_Your objective:_
Your answer should be the exact lines of the records, starting with the one containing "Viewport: 1280px width, 800px height." and running to the end.

==== Data section ====

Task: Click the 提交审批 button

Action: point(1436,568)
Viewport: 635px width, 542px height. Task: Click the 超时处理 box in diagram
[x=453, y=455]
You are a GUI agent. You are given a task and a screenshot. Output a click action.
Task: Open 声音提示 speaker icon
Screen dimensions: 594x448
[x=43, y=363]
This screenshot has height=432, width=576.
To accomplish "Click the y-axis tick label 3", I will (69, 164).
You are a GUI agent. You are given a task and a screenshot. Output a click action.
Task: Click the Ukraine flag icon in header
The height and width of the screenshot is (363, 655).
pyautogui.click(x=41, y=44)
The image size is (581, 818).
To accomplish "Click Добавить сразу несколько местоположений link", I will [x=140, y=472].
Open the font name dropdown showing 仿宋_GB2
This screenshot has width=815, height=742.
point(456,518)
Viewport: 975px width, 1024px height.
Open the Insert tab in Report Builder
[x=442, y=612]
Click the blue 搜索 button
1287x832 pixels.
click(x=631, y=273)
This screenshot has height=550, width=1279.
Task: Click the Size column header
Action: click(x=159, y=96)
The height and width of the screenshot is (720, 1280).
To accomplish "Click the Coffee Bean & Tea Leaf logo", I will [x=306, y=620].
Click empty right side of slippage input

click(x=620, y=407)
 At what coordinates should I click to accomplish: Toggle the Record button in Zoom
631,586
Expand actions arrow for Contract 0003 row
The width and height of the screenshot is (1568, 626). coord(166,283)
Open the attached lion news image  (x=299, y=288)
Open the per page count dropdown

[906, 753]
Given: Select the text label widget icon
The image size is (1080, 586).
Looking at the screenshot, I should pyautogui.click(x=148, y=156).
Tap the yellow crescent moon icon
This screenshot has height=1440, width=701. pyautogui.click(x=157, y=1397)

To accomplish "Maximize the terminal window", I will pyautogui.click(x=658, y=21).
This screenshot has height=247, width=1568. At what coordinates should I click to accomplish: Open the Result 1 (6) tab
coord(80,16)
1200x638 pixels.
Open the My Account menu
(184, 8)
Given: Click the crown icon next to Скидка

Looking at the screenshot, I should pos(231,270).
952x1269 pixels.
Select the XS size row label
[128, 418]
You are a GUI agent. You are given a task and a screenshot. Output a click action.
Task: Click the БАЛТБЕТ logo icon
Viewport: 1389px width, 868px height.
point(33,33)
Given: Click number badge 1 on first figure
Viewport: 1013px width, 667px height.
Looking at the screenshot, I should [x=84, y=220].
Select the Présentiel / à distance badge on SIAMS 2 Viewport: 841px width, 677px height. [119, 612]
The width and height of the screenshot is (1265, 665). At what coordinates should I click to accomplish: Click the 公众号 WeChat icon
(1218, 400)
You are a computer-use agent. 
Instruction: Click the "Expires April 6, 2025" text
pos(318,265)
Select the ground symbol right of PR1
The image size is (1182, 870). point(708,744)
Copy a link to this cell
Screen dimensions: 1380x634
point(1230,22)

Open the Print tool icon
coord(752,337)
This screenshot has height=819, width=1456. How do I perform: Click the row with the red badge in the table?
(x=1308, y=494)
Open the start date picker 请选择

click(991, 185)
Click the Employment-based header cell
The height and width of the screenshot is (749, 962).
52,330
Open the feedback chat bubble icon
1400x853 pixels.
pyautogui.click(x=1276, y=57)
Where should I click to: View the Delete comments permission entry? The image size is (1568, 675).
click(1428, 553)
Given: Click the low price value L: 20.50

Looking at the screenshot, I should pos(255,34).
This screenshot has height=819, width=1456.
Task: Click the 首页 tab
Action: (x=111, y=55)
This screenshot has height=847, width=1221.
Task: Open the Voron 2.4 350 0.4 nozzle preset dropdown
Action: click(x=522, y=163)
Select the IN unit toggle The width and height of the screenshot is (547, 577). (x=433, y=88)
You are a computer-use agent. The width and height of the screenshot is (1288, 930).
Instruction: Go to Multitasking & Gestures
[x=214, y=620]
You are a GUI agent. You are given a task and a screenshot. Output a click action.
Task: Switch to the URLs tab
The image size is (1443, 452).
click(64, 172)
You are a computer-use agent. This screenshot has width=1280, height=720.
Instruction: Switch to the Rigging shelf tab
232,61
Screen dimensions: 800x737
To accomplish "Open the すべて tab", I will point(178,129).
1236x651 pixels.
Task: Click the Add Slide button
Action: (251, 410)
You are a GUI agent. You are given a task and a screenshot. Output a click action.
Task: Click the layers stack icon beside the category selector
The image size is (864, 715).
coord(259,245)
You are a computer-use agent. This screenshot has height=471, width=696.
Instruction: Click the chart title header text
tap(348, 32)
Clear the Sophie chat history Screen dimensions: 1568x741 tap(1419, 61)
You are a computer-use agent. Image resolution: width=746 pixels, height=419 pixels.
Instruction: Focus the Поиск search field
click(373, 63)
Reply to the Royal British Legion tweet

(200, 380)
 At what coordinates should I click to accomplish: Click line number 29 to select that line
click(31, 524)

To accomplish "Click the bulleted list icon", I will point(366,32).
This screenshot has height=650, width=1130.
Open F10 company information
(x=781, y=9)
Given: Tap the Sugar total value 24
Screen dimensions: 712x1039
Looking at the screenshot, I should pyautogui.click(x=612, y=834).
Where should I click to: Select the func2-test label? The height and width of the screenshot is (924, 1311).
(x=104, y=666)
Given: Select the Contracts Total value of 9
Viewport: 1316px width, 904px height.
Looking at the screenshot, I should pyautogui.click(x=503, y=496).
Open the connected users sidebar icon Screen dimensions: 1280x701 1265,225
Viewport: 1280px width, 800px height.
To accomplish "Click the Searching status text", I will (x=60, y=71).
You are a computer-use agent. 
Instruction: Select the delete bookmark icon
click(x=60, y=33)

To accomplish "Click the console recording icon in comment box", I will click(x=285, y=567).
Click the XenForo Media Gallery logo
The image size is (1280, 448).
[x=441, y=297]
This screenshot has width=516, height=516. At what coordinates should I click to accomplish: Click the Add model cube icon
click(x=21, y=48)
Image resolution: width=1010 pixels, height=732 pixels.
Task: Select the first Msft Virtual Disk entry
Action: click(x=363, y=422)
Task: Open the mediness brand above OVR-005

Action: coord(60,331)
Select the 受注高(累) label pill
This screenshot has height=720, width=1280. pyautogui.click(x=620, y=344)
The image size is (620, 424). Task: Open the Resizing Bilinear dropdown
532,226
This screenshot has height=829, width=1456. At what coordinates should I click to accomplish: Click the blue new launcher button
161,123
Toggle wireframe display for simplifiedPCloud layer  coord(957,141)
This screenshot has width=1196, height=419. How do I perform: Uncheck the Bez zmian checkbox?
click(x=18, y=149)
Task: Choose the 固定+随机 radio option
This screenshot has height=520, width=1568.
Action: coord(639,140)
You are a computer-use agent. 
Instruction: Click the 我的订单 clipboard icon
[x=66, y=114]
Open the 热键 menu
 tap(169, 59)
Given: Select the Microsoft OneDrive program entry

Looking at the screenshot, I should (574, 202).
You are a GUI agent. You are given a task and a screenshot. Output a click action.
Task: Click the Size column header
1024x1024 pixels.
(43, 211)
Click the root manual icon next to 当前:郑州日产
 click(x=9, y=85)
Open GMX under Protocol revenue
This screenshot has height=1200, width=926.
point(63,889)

====

_Final answer:_
Viewport: 1280px width, 800px height.
To accomplish "Click the Searching status text", I will (x=60, y=71).
You are a computer-use agent. 
Instruction: Select the delete bookmark icon
click(x=60, y=33)

To accomplish "Click the console recording icon in comment box", I will click(x=285, y=567).
Click the XenForo Media Gallery logo
The image size is (1280, 448).
[x=441, y=297]
This screenshot has width=516, height=516. At what coordinates should I click to accomplish: Click the Add model cube icon
click(x=21, y=48)
Image resolution: width=1010 pixels, height=732 pixels.
Task: Select the first Msft Virtual Disk entry
Action: click(x=363, y=422)
Task: Open the mediness brand above OVR-005

Action: coord(60,331)
Select the 受注高(累) label pill
This screenshot has height=720, width=1280. pyautogui.click(x=620, y=344)
The image size is (620, 424). Task: Open the Resizing Bilinear dropdown
532,226
This screenshot has height=829, width=1456. At what coordinates should I click to accomplish: Click the blue new launcher button
161,123
Toggle wireframe display for simplifiedPCloud layer  coord(957,141)
This screenshot has width=1196, height=419. How do I perform: Uncheck the Bez zmian checkbox?
click(x=18, y=149)
Task: Choose the 固定+随机 radio option
This screenshot has height=520, width=1568.
Action: coord(639,140)
You are a computer-use agent. 
Instruction: Click the 我的订单 clipboard icon
[x=66, y=114]
Open the 热键 menu
 tap(169, 59)
Given: Select the Microsoft OneDrive program entry

Looking at the screenshot, I should (574, 202).
You are a GUI agent. You are given a task and a screenshot. Output a click action.
Task: Click the Size column header
1024x1024 pixels.
(43, 211)
Click the root manual icon next to 当前:郑州日产
 click(x=9, y=85)
Open GMX under Protocol revenue
This screenshot has height=1200, width=926.
point(63,889)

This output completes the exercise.